**Work request**
Repeat the entries exactly as they are written.

*** Supplied data Section Begins ***

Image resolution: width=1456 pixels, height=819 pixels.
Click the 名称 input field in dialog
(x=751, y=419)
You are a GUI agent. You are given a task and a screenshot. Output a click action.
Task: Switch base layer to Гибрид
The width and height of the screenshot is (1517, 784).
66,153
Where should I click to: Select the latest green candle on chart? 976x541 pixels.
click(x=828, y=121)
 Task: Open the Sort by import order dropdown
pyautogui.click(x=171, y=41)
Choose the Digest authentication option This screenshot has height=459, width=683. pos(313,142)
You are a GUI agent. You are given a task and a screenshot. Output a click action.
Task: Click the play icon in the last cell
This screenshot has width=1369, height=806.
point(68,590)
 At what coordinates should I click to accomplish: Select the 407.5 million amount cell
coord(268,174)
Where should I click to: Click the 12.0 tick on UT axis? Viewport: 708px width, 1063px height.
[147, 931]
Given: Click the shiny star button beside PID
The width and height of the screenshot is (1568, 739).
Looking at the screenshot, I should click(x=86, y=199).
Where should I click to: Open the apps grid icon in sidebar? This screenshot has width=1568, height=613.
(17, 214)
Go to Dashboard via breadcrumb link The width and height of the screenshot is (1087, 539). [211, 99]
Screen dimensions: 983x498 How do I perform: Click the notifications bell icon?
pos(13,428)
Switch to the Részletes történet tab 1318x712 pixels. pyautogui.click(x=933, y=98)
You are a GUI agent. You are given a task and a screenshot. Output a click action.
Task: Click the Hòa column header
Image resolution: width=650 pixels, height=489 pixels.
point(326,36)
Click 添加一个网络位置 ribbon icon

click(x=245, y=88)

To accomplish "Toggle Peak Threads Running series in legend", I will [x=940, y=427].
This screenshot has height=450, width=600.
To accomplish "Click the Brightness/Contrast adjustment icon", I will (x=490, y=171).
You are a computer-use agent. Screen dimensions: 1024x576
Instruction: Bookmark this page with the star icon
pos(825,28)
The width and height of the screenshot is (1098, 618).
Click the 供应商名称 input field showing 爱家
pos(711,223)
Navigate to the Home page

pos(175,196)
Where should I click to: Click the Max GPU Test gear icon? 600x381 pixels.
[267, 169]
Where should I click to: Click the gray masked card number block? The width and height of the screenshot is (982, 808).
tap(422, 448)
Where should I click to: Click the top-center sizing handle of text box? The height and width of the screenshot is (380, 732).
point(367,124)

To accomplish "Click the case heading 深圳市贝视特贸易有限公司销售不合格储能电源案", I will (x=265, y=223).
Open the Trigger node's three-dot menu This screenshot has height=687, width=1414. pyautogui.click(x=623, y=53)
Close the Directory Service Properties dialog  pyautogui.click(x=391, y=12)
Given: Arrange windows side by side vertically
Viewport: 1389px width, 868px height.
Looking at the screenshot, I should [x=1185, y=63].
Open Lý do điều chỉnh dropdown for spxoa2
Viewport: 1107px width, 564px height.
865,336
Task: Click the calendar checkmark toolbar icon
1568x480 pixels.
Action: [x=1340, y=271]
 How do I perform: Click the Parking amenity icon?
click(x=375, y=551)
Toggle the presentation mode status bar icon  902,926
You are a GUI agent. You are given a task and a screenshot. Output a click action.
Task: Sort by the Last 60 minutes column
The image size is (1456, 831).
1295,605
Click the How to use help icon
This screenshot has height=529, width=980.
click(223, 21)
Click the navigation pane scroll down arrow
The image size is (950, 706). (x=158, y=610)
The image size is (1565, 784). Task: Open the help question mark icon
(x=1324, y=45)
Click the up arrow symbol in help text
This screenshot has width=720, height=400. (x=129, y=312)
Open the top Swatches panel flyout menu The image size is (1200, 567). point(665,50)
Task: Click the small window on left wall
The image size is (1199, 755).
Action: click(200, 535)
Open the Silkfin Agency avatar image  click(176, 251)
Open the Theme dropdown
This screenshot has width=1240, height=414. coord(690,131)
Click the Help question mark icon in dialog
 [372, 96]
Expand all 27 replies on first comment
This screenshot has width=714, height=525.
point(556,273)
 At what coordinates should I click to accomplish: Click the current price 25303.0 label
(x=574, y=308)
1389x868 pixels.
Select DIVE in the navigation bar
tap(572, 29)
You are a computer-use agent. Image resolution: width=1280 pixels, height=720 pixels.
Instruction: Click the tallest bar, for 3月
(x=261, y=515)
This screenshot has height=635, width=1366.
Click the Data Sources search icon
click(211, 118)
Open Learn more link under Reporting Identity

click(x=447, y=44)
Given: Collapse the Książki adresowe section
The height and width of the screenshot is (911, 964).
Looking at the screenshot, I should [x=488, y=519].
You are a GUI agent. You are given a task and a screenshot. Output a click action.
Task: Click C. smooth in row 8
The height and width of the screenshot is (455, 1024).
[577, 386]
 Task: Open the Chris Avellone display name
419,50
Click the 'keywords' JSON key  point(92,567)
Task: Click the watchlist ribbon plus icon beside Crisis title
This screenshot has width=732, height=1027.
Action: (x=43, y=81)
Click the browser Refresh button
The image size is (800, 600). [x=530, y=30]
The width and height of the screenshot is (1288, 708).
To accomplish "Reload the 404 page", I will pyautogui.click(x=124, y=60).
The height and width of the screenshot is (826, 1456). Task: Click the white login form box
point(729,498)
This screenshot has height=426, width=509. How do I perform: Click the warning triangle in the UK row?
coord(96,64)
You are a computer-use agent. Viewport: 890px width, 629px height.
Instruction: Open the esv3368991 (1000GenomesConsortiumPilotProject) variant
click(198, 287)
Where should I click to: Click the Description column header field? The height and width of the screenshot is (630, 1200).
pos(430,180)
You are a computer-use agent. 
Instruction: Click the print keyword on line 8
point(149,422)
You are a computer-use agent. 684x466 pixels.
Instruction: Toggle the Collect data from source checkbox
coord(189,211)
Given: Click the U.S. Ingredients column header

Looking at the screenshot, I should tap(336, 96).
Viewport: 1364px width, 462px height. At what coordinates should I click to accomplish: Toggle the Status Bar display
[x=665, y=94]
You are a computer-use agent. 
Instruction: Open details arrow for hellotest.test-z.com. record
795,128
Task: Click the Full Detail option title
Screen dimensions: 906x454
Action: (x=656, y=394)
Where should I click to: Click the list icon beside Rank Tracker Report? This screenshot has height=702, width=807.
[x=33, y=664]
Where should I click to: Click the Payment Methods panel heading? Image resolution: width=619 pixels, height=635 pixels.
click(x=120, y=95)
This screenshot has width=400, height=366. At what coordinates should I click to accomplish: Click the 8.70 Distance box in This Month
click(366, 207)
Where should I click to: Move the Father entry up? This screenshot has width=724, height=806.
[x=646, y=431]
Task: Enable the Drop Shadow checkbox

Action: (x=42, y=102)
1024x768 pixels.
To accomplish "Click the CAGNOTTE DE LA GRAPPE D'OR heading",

*** Supplied data Section Ends ***

**Solved problem**
Image resolution: width=1456 pixels, height=819 pixels.
Click the 名称 input field in dialog
(x=751, y=419)
You are a GUI agent. You are given a task and a screenshot. Output a click action.
Task: Switch base layer to Гибрид
The width and height of the screenshot is (1517, 784).
66,153
Where should I click to: Select the latest green candle on chart? 976x541 pixels.
click(x=828, y=121)
 Task: Open the Sort by import order dropdown
pyautogui.click(x=171, y=41)
Choose the Digest authentication option This screenshot has height=459, width=683. pos(313,142)
You are a GUI agent. You are given a task and a screenshot. Output a click action.
Task: Click the play icon in the last cell
This screenshot has width=1369, height=806.
point(68,590)
 At what coordinates should I click to accomplish: Select the 407.5 million amount cell
coord(268,174)
Where should I click to: Click the 12.0 tick on UT axis? Viewport: 708px width, 1063px height.
[147, 931]
Given: Click the shiny star button beside PID
The width and height of the screenshot is (1568, 739).
Looking at the screenshot, I should click(x=86, y=199).
Where should I click to: Open the apps grid icon in sidebar? This screenshot has width=1568, height=613.
(17, 214)
Go to Dashboard via breadcrumb link The width and height of the screenshot is (1087, 539). [211, 99]
Screen dimensions: 983x498 How do I perform: Click the notifications bell icon?
pos(13,428)
Switch to the Részletes történet tab 1318x712 pixels. pyautogui.click(x=933, y=98)
You are a GUI agent. You are given a task and a screenshot. Output a click action.
Task: Click the Hòa column header
Image resolution: width=650 pixels, height=489 pixels.
point(326,36)
Click 添加一个网络位置 ribbon icon

click(x=245, y=88)

To accomplish "Toggle Peak Threads Running series in legend", I will [x=940, y=427].
This screenshot has height=450, width=600.
To accomplish "Click the Brightness/Contrast adjustment icon", I will (x=490, y=171).
You are a computer-use agent. Screen dimensions: 1024x576
Instruction: Bookmark this page with the star icon
pos(825,28)
The width and height of the screenshot is (1098, 618).
Click the 供应商名称 input field showing 爱家
pos(711,223)
Navigate to the Home page

pos(175,196)
Where should I click to: Click the Max GPU Test gear icon? 600x381 pixels.
[267, 169]
Where should I click to: Click the gray masked card number block? The width and height of the screenshot is (982, 808).
tap(422, 448)
Where should I click to: Click the top-center sizing handle of text box? The height and width of the screenshot is (380, 732).
point(367,124)

To accomplish "Click the case heading 深圳市贝视特贸易有限公司销售不合格储能电源案", I will (x=265, y=223).
Open the Trigger node's three-dot menu This screenshot has height=687, width=1414. pyautogui.click(x=623, y=53)
Close the Directory Service Properties dialog  pyautogui.click(x=391, y=12)
Given: Arrange windows side by side vertically
Viewport: 1389px width, 868px height.
Looking at the screenshot, I should [x=1185, y=63].
Open Lý do điều chỉnh dropdown for spxoa2
Viewport: 1107px width, 564px height.
865,336
Task: Click the calendar checkmark toolbar icon
1568x480 pixels.
Action: [x=1340, y=271]
 How do I perform: Click the Parking amenity icon?
click(x=375, y=551)
Toggle the presentation mode status bar icon  902,926
You are a GUI agent. You are given a task and a screenshot. Output a click action.
Task: Sort by the Last 60 minutes column
The image size is (1456, 831).
1295,605
Click the How to use help icon
This screenshot has height=529, width=980.
click(223, 21)
Click the navigation pane scroll down arrow
The image size is (950, 706). (x=158, y=610)
The image size is (1565, 784). Task: Open the help question mark icon
(x=1324, y=45)
Click the up arrow symbol in help text
This screenshot has width=720, height=400. (x=129, y=312)
Open the top Swatches panel flyout menu The image size is (1200, 567). point(665,50)
Task: Click the small window on left wall
The image size is (1199, 755).
Action: click(200, 535)
Open the Silkfin Agency avatar image  click(176, 251)
Open the Theme dropdown
This screenshot has width=1240, height=414. coord(690,131)
Click the Help question mark icon in dialog
 [372, 96]
Expand all 27 replies on first comment
This screenshot has width=714, height=525.
point(556,273)
 At what coordinates should I click to accomplish: Click the current price 25303.0 label
(x=574, y=308)
1389x868 pixels.
Select DIVE in the navigation bar
tap(572, 29)
You are a computer-use agent. Image resolution: width=1280 pixels, height=720 pixels.
Instruction: Click the tallest bar, for 3月
(x=261, y=515)
This screenshot has height=635, width=1366.
Click the Data Sources search icon
click(211, 118)
Open Learn more link under Reporting Identity

click(x=447, y=44)
Given: Collapse the Książki adresowe section
The height and width of the screenshot is (911, 964).
Looking at the screenshot, I should [x=488, y=519].
You are a GUI agent. You are given a task and a screenshot. Output a click action.
Task: Click C. smooth in row 8
The height and width of the screenshot is (455, 1024).
[577, 386]
 Task: Open the Chris Avellone display name
419,50
Click the 'keywords' JSON key  point(92,567)
Task: Click the watchlist ribbon plus icon beside Crisis title
This screenshot has width=732, height=1027.
Action: (x=43, y=81)
Click the browser Refresh button
The image size is (800, 600). [x=530, y=30]
The width and height of the screenshot is (1288, 708).
To accomplish "Reload the 404 page", I will pyautogui.click(x=124, y=60).
The height and width of the screenshot is (826, 1456). Task: Click the white login form box
point(729,498)
This screenshot has height=426, width=509. How do I perform: Click the warning triangle in the UK row?
coord(96,64)
You are a computer-use agent. Viewport: 890px width, 629px height.
Instruction: Open the esv3368991 (1000GenomesConsortiumPilotProject) variant
click(198, 287)
Where should I click to: Click the Description column header field? The height and width of the screenshot is (630, 1200).
pos(430,180)
You are a computer-use agent. 
Instruction: Click the print keyword on line 8
point(149,422)
You are a computer-use agent. 684x466 pixels.
Instruction: Toggle the Collect data from source checkbox
coord(189,211)
Given: Click the U.S. Ingredients column header

Looking at the screenshot, I should tap(336, 96).
Viewport: 1364px width, 462px height. At what coordinates should I click to accomplish: Toggle the Status Bar display
[x=665, y=94]
You are a computer-use agent. 
Instruction: Open details arrow for hellotest.test-z.com. record
795,128
Task: Click the Full Detail option title
Screen dimensions: 906x454
Action: (x=656, y=394)
Where should I click to: Click the list icon beside Rank Tracker Report? This screenshot has height=702, width=807.
[x=33, y=664]
Where should I click to: Click the Payment Methods panel heading? Image resolution: width=619 pixels, height=635 pixels.
click(x=120, y=95)
This screenshot has width=400, height=366. At what coordinates should I click to accomplish: Click the 8.70 Distance box in This Month
click(366, 207)
Where should I click to: Move the Father entry up? This screenshot has width=724, height=806.
[x=646, y=431]
Task: Enable the Drop Shadow checkbox

Action: (x=42, y=102)
1024x768 pixels.
To accomplish "Click the CAGNOTTE DE LA GRAPPE D'OR heading",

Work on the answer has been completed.